▶ [Exercise objective] Once you reach the line that holds "Check the Delivery footer link checkbox" in the listing below, output it and every line after it through the line that holds "Task: View the Retweets and comments list", word for word.
******************************
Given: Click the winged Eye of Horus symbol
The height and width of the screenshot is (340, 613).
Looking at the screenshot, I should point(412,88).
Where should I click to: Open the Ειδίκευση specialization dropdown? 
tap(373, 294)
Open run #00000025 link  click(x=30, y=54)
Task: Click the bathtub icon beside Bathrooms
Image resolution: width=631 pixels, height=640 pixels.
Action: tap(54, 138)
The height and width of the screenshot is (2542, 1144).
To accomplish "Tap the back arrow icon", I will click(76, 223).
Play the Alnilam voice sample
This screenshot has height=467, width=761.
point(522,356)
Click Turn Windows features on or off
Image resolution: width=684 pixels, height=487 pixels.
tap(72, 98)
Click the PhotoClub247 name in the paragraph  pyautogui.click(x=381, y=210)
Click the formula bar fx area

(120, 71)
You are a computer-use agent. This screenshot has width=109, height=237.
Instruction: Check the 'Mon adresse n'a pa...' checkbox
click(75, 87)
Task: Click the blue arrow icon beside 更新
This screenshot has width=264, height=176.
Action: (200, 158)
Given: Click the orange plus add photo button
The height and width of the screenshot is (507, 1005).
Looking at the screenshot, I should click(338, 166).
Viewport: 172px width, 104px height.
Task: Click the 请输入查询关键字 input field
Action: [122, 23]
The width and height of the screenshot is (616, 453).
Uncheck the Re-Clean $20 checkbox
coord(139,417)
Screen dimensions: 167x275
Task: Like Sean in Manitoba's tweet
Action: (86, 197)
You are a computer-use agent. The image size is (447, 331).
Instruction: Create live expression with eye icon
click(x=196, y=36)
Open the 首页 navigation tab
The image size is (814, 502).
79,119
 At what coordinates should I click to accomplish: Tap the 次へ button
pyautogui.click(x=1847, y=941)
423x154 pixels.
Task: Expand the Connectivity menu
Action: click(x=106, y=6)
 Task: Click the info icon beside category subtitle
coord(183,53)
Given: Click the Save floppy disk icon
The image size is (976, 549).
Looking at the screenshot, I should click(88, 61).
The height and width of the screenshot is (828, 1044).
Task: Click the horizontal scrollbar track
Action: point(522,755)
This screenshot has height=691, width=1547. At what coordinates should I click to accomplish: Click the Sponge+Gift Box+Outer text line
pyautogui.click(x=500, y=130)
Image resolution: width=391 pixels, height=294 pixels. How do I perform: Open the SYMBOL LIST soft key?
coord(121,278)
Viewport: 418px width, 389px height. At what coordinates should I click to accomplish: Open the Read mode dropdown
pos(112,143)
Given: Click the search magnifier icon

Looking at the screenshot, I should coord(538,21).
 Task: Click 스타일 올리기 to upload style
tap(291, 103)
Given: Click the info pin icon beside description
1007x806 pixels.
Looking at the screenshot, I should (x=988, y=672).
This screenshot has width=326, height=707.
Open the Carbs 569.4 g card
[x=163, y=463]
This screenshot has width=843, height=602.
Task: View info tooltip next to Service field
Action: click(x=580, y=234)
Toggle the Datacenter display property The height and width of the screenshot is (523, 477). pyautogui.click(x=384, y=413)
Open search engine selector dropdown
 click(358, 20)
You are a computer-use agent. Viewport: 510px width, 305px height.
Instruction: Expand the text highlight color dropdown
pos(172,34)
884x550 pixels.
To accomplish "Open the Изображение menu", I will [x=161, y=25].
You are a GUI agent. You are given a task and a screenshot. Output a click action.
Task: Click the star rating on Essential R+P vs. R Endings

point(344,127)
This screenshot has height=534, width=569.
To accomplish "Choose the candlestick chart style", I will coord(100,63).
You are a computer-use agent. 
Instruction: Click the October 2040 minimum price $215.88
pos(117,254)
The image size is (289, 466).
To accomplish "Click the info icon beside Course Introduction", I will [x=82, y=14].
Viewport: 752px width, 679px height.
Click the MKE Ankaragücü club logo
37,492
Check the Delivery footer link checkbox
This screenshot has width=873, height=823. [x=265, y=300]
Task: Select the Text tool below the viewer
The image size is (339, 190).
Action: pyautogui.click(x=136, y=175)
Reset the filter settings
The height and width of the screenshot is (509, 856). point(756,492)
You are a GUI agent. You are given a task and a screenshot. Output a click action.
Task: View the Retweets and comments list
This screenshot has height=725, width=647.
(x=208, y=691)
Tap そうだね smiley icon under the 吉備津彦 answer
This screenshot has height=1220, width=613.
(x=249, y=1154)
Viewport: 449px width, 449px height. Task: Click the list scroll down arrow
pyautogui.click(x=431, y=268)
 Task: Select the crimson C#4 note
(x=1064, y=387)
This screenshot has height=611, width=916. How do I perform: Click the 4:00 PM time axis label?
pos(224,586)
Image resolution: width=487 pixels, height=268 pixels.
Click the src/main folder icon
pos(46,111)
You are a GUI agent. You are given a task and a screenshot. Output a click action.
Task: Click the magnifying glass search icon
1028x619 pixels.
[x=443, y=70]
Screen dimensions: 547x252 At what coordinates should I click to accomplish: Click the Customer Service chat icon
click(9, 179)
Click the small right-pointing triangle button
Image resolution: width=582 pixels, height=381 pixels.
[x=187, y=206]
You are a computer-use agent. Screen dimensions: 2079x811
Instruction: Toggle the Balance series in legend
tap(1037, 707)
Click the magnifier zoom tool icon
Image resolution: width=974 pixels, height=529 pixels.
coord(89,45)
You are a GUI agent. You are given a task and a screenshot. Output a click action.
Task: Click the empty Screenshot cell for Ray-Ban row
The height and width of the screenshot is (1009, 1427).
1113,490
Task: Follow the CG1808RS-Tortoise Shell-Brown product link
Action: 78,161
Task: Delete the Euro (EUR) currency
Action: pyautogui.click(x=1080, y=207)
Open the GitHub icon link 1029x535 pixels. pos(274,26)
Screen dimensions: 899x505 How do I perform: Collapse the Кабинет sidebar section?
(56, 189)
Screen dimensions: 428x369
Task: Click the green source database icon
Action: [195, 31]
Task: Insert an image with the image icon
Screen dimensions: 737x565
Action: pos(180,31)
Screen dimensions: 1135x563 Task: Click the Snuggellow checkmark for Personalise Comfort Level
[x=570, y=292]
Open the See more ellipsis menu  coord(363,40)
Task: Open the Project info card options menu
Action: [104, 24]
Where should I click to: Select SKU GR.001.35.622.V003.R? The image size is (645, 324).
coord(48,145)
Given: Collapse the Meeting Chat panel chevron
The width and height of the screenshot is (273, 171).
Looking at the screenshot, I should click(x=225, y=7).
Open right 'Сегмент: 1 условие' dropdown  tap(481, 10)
******************************
▶ [Response box]
Check the Delivery footer link checkbox
This screenshot has width=873, height=823. [x=265, y=300]
Task: Select the Text tool below the viewer
The image size is (339, 190).
Action: pyautogui.click(x=136, y=175)
Reset the filter settings
The height and width of the screenshot is (509, 856). point(756,492)
You are a GUI agent. You are given a task and a screenshot. Output a click action.
Task: View the Retweets and comments list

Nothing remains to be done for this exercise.